Le diagnostic : trop de plans, pas assez d'actes

Selon AILA, le pays ne manque ni d'études ni de stratégies. Depuis des années, diagnostics et programmes s'accumulent sur l'emploi des jeunes, la formation, l'insertion professionnelle. Le problème est ailleurs : ces plans restent trop souvent sur le papier, faute de capacité à les exécuter jusqu'au bout.

Ce constat n'est pas nouveau au Gabon, où plus de 60% de la population a moins de 25 ans. Chaque année, des milliers de jeunes diplômés cherchent une place sur un marché du travail à la peine. Le décalage entre les intentions affichées et les résultats sur le terrain nourrit une impatience légitime, notamment à Libreville, Port-Gentil ou Franceville, où les files d'attente devant les guichets d'emploi restent longues.

Sept réformes pour passer à l'action

AILA ne se contente pas de pointer le problème. Le cabinet avance sept réformes concrètes censées transformer la manière dont l'État conçoit et surtout applique ses politiques jeunesse. L'objectif affiché : donner aux administrations les outils, le suivi et les responsabilités nécessaires pour que chaque plan annoncé se traduise en résultats mesurables sur le terrain.

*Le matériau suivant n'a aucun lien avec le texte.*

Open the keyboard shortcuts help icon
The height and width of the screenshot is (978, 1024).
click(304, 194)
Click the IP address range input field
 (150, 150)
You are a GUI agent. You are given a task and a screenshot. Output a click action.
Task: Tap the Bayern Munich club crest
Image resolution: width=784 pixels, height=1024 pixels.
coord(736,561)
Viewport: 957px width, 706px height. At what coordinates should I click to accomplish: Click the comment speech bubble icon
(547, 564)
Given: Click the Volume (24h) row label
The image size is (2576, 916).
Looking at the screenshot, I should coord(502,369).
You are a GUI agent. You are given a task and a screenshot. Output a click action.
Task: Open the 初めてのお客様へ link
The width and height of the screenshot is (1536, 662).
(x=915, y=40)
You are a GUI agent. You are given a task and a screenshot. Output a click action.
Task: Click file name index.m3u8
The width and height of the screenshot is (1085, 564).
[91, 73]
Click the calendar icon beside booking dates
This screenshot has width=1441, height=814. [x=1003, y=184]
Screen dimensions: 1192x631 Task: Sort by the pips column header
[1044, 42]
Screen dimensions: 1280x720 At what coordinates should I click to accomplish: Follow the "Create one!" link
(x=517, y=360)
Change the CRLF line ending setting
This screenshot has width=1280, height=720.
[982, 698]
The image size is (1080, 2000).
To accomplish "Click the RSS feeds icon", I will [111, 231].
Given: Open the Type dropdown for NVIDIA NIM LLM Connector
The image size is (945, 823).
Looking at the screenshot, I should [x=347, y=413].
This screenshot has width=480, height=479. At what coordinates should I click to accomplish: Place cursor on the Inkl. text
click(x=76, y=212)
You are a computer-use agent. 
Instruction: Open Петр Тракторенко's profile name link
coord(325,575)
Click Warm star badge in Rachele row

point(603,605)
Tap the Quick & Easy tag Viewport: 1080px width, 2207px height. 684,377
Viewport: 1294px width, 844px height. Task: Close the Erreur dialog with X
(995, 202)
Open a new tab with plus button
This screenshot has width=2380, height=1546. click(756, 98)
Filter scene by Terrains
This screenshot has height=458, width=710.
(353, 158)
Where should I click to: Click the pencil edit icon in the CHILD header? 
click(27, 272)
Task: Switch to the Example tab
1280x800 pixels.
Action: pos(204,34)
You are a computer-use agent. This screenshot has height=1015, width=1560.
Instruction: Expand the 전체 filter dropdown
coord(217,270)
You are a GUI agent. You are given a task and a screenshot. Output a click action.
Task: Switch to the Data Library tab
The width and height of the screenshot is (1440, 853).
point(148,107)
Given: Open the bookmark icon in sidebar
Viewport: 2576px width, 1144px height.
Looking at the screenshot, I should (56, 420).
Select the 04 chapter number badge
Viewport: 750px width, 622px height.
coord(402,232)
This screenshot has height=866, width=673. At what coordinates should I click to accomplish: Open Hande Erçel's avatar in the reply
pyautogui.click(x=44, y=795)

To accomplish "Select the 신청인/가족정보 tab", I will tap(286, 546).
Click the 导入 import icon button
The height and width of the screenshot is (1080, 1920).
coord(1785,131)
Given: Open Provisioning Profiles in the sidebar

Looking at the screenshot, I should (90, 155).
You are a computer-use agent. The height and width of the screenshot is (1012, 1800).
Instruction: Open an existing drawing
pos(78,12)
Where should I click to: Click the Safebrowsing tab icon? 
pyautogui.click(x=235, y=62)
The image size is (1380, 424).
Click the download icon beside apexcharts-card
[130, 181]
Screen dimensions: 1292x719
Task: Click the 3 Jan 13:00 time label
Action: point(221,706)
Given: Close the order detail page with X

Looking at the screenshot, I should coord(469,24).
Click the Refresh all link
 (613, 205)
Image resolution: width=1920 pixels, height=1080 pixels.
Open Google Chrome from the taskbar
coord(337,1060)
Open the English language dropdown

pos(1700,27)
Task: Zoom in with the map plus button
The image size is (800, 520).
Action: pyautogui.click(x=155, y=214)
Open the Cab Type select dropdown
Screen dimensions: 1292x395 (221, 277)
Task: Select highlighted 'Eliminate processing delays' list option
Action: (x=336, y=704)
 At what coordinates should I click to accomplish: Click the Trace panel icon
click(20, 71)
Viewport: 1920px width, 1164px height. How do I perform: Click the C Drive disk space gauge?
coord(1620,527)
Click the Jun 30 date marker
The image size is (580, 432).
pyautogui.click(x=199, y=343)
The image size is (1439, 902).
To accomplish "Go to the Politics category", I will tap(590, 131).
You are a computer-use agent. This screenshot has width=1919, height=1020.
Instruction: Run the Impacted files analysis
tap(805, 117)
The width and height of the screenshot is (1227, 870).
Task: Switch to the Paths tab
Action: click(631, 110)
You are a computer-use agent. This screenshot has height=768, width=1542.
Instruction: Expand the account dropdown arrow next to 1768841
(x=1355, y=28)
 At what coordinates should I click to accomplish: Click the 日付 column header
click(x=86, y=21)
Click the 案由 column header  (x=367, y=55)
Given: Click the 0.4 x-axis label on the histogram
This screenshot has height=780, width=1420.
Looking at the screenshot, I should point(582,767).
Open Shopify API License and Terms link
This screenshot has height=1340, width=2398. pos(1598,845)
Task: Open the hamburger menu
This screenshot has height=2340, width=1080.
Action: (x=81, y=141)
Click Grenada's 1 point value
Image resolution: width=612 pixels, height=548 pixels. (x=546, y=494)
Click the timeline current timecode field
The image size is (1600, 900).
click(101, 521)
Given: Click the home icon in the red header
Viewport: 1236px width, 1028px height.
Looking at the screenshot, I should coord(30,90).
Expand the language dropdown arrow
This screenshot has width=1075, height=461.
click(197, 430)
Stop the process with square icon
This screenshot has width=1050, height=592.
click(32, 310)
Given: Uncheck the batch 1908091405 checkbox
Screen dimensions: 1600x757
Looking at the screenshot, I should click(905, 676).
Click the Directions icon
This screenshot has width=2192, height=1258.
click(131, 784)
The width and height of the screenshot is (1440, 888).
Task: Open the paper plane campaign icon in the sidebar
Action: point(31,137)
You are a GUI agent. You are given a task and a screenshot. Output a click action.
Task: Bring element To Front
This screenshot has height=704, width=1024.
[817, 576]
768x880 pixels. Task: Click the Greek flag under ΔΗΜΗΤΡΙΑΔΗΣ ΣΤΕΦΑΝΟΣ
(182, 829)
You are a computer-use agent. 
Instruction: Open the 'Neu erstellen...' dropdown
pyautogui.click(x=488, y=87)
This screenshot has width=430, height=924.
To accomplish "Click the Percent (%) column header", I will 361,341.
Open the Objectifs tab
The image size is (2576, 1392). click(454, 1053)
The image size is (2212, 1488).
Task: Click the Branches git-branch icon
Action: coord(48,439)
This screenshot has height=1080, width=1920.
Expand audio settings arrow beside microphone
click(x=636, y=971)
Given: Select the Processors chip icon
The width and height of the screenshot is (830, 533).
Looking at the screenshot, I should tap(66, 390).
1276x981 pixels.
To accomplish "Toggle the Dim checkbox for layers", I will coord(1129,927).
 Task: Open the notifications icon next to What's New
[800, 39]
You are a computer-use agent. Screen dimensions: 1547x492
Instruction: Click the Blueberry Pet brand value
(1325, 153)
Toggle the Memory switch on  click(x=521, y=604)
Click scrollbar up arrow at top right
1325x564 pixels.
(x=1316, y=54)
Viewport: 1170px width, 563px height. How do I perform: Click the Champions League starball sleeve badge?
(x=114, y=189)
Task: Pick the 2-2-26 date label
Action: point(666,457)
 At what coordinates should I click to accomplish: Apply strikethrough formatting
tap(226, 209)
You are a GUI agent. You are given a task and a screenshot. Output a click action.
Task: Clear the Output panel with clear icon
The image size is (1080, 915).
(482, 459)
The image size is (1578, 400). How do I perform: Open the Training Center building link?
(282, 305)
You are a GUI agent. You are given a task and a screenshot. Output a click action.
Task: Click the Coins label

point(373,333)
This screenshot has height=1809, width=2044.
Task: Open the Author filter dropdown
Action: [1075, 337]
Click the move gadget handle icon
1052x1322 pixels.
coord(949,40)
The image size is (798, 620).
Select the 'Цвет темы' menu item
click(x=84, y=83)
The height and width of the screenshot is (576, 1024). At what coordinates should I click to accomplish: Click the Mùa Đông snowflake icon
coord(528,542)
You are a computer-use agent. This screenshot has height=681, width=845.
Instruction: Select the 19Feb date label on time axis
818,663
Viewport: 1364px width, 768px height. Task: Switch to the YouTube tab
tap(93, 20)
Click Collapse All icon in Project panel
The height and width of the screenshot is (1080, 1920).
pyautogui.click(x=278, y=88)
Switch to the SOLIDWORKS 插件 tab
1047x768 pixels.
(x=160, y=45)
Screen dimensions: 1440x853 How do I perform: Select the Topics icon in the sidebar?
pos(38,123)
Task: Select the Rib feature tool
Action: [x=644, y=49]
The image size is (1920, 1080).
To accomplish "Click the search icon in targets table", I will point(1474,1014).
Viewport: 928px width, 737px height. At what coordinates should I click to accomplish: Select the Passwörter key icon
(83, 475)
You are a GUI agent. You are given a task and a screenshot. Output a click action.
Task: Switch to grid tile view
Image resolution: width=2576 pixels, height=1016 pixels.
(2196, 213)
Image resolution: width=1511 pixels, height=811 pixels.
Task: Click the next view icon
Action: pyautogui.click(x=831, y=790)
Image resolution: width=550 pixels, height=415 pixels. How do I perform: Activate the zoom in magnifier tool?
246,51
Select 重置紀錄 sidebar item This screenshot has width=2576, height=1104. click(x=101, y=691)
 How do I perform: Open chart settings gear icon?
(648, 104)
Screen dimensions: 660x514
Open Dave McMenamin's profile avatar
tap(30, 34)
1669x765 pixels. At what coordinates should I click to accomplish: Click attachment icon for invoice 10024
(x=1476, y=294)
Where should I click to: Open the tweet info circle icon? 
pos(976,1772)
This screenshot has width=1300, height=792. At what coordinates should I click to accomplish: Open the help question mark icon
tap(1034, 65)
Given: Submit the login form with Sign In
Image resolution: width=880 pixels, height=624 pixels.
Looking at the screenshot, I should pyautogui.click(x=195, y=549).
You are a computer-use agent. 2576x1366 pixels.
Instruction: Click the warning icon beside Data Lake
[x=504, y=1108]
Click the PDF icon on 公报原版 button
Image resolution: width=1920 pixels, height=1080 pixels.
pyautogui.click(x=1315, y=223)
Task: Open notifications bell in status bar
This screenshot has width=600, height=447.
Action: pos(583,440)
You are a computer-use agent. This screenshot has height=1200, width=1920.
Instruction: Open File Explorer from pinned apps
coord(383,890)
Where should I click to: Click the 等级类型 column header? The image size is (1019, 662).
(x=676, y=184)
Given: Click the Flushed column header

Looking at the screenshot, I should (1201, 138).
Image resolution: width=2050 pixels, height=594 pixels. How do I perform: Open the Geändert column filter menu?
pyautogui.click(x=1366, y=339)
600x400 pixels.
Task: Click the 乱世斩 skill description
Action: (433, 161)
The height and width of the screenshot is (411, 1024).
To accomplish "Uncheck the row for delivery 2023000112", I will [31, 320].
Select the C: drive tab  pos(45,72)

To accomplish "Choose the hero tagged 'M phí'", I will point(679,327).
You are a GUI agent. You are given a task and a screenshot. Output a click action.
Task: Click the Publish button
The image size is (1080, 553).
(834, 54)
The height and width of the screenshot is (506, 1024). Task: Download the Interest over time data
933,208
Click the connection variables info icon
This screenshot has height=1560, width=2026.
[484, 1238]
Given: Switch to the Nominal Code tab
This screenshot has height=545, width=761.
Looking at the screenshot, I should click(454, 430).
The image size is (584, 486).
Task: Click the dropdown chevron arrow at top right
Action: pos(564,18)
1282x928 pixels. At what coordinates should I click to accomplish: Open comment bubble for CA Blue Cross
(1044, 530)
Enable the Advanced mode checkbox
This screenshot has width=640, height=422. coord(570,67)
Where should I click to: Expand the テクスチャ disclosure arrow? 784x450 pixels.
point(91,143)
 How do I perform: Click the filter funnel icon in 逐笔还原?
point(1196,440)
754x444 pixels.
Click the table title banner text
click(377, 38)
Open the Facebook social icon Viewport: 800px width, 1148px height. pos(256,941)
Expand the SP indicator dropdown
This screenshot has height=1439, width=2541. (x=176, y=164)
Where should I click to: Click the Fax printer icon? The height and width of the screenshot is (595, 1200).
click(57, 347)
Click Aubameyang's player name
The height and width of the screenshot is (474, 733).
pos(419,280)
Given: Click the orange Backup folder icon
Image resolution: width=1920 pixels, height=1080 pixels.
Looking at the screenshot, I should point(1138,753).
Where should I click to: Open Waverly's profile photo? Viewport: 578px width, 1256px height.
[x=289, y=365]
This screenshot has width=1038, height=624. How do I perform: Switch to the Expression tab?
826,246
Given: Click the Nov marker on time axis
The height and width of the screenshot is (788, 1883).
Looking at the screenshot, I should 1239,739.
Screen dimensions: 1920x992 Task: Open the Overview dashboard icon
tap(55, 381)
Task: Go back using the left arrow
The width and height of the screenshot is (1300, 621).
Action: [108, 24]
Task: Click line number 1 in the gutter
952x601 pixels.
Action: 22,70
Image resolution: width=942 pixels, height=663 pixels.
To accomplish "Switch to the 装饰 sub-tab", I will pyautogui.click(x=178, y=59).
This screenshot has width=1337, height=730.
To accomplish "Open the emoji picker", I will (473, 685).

La note insiste sur la nécessité d'un pilotage plus rigoureux, avec des échéances claires et des comptes à rendre. C'est cette exigence d'exécution, plus que la production de nouveaux diagnostics, qui ferait la différence pour la génération actuelle de jeunes Gabonais.

Ce que ça change pour les jeunes Gabonais

Ce plaidoyer arrive à un moment où l'exécutif a multiplié les annonces sur l'emploi et la formation des jeunes. La proposition d'AILA rejoint une préoccupation partagée : celle de voir enfin les engagements pris se concrétiser en emplois, en formations et en perspectives réelles pour une jeunesse qui attend des résultats, pas de nouveaux rapports.